Common sights on my jeepeny ride through town included boat barges like a noah's arc perched in the middle of neighborhoods, promising nothing more than shade for basketball matches and chess games and a constant reminder that another wave of death is only a season away. People living in rubble, boats in trees, metal roof tops curled up into permanent tubes. Electric wires spiderwebbing across streets that had acted as body strainers entangling the dead from getting washed out to sea. No street lights once the sunset resulting in increased sex trafficking and nightly violence. The only thing looking new were the churches..... this was life....7 months post disaster.
ship left high and dry in the middle of a a village
always an opportunity to keep up on basketball skills despite
homelessness

I, by happen stance, ended up in the office of the Director of Environmental Development which lead me to a personal meeting with the City Hall Director of Social Welfare and Development upon my first day in Tacloban (sometimes being bad at remembering names pays off;)). I heard stories of fathers swimming to high ground with 5 infants undertow, teenagers being nose deep in water as they lift their family members to safety, families waking hours through dead bodies to get into town for supplies to survive...the stories trail on. And these were the stories of those providing the relief aid to the Barangays worse hit; the social workers attending to broken families, translators assisting missionary therapists and medical aid, youth workers educating the Barangay children and families on the increasing dangers of sex trafficking.
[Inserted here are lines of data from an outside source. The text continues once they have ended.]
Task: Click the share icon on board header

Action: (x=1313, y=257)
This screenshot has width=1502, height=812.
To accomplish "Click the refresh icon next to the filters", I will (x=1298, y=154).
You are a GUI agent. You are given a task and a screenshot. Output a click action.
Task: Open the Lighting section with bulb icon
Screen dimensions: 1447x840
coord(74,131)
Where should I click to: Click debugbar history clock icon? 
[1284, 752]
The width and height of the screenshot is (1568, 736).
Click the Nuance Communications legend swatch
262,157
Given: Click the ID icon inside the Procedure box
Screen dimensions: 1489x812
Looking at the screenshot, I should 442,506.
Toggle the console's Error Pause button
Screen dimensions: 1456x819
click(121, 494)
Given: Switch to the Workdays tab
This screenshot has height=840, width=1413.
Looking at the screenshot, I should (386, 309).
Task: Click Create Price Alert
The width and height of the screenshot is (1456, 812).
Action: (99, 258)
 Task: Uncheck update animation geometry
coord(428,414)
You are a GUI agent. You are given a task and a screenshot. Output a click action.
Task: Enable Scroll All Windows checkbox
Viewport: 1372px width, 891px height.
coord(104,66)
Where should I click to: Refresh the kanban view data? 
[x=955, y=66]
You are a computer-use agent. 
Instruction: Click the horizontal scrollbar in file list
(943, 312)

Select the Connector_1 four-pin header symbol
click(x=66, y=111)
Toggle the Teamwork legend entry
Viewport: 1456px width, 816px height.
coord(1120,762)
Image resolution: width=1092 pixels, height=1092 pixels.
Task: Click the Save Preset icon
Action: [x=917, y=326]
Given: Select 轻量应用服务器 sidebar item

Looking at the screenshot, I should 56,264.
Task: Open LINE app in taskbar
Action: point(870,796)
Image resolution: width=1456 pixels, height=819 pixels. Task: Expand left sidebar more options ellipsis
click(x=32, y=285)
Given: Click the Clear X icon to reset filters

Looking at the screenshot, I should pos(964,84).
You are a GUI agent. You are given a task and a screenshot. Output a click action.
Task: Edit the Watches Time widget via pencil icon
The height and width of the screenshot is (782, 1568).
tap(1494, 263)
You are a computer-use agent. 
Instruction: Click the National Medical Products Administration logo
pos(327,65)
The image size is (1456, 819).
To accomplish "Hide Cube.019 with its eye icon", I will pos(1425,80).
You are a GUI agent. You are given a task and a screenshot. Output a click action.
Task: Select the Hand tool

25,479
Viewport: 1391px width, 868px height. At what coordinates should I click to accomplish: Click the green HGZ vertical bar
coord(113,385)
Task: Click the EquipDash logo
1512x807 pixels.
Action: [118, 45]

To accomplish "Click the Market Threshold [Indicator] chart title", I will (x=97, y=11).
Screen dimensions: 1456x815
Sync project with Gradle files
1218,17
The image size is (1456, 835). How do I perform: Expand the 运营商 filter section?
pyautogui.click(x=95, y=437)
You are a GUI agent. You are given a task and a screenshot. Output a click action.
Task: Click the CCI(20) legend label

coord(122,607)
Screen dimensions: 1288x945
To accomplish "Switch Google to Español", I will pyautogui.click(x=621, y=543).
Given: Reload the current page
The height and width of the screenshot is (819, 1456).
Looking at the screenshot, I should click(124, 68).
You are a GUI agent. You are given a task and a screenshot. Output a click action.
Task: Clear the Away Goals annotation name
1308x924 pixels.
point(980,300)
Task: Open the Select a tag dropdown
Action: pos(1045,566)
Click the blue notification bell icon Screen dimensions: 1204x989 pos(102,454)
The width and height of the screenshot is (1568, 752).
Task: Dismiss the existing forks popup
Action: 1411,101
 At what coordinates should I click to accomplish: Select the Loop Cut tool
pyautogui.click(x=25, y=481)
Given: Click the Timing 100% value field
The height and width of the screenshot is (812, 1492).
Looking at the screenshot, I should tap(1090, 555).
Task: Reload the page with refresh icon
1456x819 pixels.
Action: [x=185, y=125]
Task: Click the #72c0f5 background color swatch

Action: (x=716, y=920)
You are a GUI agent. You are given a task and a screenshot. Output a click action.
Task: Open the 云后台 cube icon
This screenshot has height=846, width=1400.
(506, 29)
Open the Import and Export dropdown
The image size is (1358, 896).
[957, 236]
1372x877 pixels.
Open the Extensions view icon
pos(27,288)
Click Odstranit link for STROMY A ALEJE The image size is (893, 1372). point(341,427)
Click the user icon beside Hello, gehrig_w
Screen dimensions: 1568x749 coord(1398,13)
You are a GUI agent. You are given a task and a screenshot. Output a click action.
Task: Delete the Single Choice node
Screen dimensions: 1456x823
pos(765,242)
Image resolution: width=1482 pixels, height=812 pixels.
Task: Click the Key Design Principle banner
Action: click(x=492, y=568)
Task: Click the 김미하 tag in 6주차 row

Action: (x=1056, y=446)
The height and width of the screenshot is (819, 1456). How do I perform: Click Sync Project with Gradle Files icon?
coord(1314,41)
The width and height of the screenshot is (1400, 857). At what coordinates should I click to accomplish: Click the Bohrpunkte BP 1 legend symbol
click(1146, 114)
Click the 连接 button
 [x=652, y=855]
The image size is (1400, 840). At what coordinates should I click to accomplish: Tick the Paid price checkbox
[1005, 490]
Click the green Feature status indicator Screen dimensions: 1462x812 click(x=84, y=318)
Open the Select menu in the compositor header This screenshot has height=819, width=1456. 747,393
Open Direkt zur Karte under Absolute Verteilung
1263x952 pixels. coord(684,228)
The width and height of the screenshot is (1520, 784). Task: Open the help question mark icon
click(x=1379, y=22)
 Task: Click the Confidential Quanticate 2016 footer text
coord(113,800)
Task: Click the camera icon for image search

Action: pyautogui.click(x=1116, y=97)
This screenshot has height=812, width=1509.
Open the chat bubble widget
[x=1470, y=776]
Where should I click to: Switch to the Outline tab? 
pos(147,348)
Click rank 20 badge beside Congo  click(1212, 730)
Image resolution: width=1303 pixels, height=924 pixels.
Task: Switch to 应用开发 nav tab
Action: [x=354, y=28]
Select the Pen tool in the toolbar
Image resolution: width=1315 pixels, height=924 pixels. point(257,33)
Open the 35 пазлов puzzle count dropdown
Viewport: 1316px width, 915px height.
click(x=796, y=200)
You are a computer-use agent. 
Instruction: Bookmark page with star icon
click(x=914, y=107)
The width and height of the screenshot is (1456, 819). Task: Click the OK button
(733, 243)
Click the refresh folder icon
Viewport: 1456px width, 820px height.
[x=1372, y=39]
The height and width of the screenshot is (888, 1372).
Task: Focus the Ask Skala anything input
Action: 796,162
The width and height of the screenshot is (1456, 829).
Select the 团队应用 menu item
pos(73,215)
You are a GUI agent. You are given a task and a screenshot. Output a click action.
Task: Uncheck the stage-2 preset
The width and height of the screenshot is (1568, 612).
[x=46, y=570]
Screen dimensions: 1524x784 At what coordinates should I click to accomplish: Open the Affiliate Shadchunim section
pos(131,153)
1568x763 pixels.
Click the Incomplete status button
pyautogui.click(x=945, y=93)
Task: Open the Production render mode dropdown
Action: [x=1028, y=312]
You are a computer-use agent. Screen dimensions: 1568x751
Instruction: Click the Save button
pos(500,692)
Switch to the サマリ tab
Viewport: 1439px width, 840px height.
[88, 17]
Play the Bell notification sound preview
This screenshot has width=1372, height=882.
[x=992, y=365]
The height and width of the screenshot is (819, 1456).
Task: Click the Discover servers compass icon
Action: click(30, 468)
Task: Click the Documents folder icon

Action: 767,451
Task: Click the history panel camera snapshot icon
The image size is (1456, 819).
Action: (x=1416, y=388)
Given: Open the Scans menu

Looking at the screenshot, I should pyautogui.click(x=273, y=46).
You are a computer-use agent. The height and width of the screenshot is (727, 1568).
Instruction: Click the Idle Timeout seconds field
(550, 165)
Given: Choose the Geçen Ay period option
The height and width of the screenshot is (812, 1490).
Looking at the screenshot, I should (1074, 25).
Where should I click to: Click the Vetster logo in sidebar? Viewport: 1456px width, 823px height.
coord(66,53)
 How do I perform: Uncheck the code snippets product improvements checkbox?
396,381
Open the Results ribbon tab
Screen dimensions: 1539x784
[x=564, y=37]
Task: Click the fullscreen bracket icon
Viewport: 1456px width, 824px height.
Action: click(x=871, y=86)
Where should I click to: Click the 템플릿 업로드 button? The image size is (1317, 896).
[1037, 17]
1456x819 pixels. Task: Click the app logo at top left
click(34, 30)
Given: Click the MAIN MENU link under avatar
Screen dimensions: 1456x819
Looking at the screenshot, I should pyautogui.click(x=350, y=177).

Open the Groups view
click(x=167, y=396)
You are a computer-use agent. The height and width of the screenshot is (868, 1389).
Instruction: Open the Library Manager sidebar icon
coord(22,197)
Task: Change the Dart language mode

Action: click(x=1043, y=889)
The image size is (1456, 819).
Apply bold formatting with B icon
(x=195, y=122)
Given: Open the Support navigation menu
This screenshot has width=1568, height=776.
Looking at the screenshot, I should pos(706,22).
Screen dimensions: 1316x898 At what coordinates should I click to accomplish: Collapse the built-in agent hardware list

As I sat in the office of the Social Welfare and Development director explaining the work of ArtsAfterCare and how we are hoping to use the expressive arts to assist in the healing of trauma post disaster; she replied, "Can we have the program for our own social workers? They have just been giving and receiving no aid themselves, but they too are survivors of the typhoon and need healing!". Tacloban is a cesspool of first degree and second degree trauma....in fact, all of the Philippines suffers from the shared experience of trauma due to natural disasters. Each year typhoons, floods, and earthquakes crumble homes and take family members. Everyone has a story of survival and loss.

  
resilient and hopeful smiling faces of the children of the most devastatingly hit branagay
















Yet walking the streets and markets, sharing a marinated stick of adobo or a moto ride with a local, splashing in waterfalls and launching off coconut trees into ocean waters with the herds of kids...you would have no idea you were encountering victims of trauma. They greet life with a continual smile and song. What is their secret to overcome annual disaster trauma and loss? "Karaoke and Dance!" was the answer i was given. In the middle of bustling malls and open fields of rural barangays you'll see, or more likely hear late into the night, the voices of the resilient and hopeful Filipinos belting out their deepest emotions through the love ballads of Frank Sinatra, Journey, Beyonce, and the Spice Girls. Flash dance mobs of Zumba dancing block the streets of Tacloban. They bring their shower solos and bedroom dance moves into their community and enjoy the opportunity to laugh at and with each other. Maybe we should put aside our EMDR pointer sticks and therapeutic couches, for at least a moment, and venture from the safety of our acoustically in-tune showers and always agreeable mirror dance partners to grab that karaoke mike or street corner and let it out! Laugh and be laughed at! Express!

Flash Mob Zumba in the streets of Tacloban
carefree fairytale childhood adventures 
"How do you deal with all the trauma and loss?" "We sing and dance always!"